● ZADANIE PISEMNE A
Wypisz wszystkie role rodzinne, w jakich tekst o śmierci Elżbiety II przedstawia królową.
● ZADANIE PISEMNE B
Ujmij w listę numerowaną wiersze wpisów od wiersza zawierającego „The image size is (328, 205).” do wiersza zawierającego „click(680, 355)”, włącznie z oboma. Pomiń puste wiersze.

● FRAGMENT DOKUMENTU
◆ ◆ ◆ ◆ ◆ ◆ ◆
8 września cały świat obiegła informacja o śmierci Królowej Elżbiety II. 96-letnia monarchini odeszła w zamku Balmoral w Szkocji. 
     Ta data wyznacza koniec pewnej epoki. Wieloletnie panowanie córki króla Jerzego VI było stałym elementem i pewnym gwarantem stabilizacji w świecie podlegającym nieustannym zmianom.  „Królowa Elżbieta II była symbolem nie tylko w Wielkiej Brytanii, lecz na całym globie. Jej panowanie (trwające, przypomnijmy, aż 70 lat) było klamrą spinającą „stare, dobre czasy”, w których polityka, gospodarka i stosunki społeczne opierały się na zrozumiałych, uczciwych zasadach, z dynamicznie zmieniającą się współczesnością.” – zauważa dr hab. Bartłomiej Toszek, prof. US.
      Warto przypomnieć, że królowa już w wieku 10 lat zyskała miano następczyni tronu po to, by jak się okazało, niespełna 16 lat później stanąć na czele Zjednoczonego Królestwa. W ocenie prof.  B. Toszka „rozpoczynając swoje panowanie, Elżbieta II była postrzegana przede wszystkim jako córka niedawno zmarłego ojca i stosunkowo młoda mężatka, aby na oczach swoich poddanych stać się matką, babką i prababką, która przeżywała wszystkie radości i smutki właściwe dla każdego z tych stanów.”
◆ ◆ ◆ ◆ ◆ ◆ ◆
● Wpisy do lokalizowania tekstu i elementów
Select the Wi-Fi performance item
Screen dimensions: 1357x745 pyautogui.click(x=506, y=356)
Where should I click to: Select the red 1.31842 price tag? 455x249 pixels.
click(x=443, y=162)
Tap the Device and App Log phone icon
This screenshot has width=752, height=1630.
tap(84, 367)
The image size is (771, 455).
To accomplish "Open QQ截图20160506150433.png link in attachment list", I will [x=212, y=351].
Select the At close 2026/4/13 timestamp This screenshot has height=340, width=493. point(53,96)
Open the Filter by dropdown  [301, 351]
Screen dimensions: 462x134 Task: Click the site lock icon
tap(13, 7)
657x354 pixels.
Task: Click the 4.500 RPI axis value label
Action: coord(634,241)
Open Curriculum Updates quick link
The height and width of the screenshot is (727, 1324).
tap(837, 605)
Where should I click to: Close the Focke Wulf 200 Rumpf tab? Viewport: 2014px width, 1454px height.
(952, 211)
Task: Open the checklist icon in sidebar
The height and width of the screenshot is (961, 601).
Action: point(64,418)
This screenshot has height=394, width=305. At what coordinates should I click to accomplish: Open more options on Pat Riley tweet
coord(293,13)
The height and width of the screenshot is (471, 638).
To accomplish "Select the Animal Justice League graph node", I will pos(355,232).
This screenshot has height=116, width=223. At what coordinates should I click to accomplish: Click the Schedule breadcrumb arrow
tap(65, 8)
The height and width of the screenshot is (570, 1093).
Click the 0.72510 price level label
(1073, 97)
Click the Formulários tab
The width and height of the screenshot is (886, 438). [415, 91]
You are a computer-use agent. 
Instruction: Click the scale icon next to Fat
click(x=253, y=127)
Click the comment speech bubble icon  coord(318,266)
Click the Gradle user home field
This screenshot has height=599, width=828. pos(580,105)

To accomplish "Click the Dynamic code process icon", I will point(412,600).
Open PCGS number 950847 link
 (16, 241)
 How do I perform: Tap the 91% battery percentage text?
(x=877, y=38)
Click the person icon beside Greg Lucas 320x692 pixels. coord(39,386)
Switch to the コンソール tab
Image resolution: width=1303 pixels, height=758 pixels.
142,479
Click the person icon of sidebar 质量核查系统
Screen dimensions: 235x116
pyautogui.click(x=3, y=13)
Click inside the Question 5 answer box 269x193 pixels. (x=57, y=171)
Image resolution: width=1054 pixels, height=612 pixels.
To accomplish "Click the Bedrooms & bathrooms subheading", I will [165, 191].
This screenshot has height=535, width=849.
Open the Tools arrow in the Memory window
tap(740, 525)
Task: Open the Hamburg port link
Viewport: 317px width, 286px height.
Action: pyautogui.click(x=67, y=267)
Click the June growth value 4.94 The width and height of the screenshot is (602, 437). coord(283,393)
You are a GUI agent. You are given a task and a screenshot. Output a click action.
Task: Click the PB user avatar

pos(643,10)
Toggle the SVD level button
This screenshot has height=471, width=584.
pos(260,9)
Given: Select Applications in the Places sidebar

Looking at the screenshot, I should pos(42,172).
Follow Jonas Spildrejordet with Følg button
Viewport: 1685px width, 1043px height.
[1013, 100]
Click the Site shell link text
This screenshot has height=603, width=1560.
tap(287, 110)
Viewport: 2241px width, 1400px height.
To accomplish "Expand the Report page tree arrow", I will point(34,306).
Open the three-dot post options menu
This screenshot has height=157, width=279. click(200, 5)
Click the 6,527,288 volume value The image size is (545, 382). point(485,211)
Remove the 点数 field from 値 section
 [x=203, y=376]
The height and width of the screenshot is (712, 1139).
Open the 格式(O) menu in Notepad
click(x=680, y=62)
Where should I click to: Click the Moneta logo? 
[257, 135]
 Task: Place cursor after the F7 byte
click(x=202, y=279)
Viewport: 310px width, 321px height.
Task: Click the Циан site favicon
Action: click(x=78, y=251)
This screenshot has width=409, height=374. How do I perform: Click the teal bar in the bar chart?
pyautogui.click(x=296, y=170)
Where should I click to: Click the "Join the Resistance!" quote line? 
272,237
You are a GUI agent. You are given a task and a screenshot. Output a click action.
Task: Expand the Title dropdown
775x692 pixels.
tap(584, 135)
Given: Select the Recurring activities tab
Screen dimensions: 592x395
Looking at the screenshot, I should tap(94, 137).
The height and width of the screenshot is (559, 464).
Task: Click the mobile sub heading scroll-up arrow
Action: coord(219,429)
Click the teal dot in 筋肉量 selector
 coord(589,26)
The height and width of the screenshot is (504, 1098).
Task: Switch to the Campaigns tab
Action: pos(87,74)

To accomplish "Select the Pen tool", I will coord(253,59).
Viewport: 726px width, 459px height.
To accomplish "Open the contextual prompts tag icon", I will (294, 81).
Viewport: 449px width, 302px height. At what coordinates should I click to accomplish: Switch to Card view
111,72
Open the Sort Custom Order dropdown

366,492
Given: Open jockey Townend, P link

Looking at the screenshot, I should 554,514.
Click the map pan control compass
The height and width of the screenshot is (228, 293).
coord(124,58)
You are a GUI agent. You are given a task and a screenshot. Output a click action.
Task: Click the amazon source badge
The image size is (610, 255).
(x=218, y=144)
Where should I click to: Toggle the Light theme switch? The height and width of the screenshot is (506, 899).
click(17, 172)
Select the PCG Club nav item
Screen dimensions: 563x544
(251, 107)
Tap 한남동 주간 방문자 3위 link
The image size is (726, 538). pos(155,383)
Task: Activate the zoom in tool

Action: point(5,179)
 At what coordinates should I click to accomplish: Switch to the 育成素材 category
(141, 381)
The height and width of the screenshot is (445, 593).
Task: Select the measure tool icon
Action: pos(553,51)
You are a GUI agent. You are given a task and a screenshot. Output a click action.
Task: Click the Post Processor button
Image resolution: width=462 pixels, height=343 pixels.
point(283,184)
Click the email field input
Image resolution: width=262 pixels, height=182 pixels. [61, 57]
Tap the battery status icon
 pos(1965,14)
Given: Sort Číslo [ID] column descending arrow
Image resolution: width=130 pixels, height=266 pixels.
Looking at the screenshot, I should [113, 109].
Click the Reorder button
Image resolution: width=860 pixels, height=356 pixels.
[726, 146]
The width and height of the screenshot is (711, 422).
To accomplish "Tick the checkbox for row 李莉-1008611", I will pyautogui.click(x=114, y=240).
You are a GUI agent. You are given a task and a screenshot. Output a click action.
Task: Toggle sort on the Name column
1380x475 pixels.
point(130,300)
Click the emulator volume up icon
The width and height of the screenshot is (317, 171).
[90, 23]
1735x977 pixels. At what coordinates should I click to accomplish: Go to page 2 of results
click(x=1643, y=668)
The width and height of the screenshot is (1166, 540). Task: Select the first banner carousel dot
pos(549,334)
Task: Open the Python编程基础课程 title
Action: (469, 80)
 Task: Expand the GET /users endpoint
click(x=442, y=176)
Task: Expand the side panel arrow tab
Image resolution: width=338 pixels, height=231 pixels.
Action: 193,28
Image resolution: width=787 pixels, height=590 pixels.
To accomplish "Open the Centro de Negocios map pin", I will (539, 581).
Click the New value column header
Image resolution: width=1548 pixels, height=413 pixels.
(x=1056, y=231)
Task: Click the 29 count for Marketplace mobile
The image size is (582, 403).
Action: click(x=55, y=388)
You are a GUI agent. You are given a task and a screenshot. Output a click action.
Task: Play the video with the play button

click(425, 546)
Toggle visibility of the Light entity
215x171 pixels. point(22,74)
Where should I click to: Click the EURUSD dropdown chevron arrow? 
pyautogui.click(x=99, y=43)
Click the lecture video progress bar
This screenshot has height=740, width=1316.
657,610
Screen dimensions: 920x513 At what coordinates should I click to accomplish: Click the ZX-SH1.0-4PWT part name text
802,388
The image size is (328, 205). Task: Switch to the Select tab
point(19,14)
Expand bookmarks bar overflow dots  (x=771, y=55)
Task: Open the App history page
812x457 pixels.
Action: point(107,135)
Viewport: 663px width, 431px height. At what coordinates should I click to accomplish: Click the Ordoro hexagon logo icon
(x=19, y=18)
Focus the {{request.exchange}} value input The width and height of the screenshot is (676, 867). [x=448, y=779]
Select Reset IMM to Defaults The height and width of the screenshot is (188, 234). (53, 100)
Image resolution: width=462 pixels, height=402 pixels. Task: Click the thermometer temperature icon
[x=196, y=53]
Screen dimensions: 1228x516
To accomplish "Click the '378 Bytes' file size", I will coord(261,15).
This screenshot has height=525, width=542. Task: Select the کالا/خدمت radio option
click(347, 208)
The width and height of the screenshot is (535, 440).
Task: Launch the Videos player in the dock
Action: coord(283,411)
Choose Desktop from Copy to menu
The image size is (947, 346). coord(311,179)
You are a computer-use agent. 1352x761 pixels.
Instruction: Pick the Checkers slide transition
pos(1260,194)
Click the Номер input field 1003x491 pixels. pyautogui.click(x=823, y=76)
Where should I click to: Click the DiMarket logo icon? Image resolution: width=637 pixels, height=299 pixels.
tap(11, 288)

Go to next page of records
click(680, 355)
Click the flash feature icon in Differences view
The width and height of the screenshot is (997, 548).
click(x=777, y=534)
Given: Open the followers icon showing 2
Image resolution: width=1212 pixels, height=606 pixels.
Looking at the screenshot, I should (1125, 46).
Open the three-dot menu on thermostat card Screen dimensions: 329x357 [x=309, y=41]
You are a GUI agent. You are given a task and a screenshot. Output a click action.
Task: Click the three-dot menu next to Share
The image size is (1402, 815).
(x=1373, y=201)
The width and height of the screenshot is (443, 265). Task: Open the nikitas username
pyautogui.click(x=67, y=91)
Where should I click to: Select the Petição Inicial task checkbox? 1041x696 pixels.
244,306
◆ ◆ ◆ ◆ ◆ ◆ ◆
● ROZWIĄZANIE A
córka, mężatka, matka, babka, prababka

● ROZWIĄZANIE B
1. The image size is (328, 205). Task: Switch to the Select tab
2. point(19,14)
3. Expand bookmarks bar overflow dots  (x=771, y=55)
4. Task: Open the App history page
5. 812x457 pixels.
6. Action: point(107,135)
7. Viewport: 663px width, 431px height. At what coordinates should I click to accomplish: Click the Ordoro hexagon logo icon
8. (x=19, y=18)
9. Focus the {{request.exchange}} value input The width and height of the screenshot is (676, 867). [x=448, y=779]
10. Select Reset IMM to Defaults The height and width of the screenshot is (188, 234). (53, 100)
11. Image resolution: width=462 pixels, height=402 pixels. Task: Click the thermometer temperature icon
12. [x=196, y=53]
13. Screen dimensions: 1228x516
14. To accomplish "Click the '378 Bytes' file size", I will coord(261,15).
15. This screenshot has height=525, width=542. Task: Select the کالا/خدمت radio option
16. click(347, 208)
17. The width and height of the screenshot is (535, 440).
18. Task: Launch the Videos player in the dock
19. Action: coord(283,411)
20. Choose Desktop from Copy to menu
21. The image size is (947, 346). coord(311,179)
22. You are a computer-use agent. 1352x761 pixels.
23. Instruction: Pick the Checkers slide transition
24. pos(1260,194)
25. Click the Номер input field 1003x491 pixels. pyautogui.click(x=823, y=76)
26. Where should I click to: Click the DiMarket logo icon? Image resolution: width=637 pixels, height=299 pixels.
27. tap(11, 288)
28. Go to next page of records
29. click(680, 355)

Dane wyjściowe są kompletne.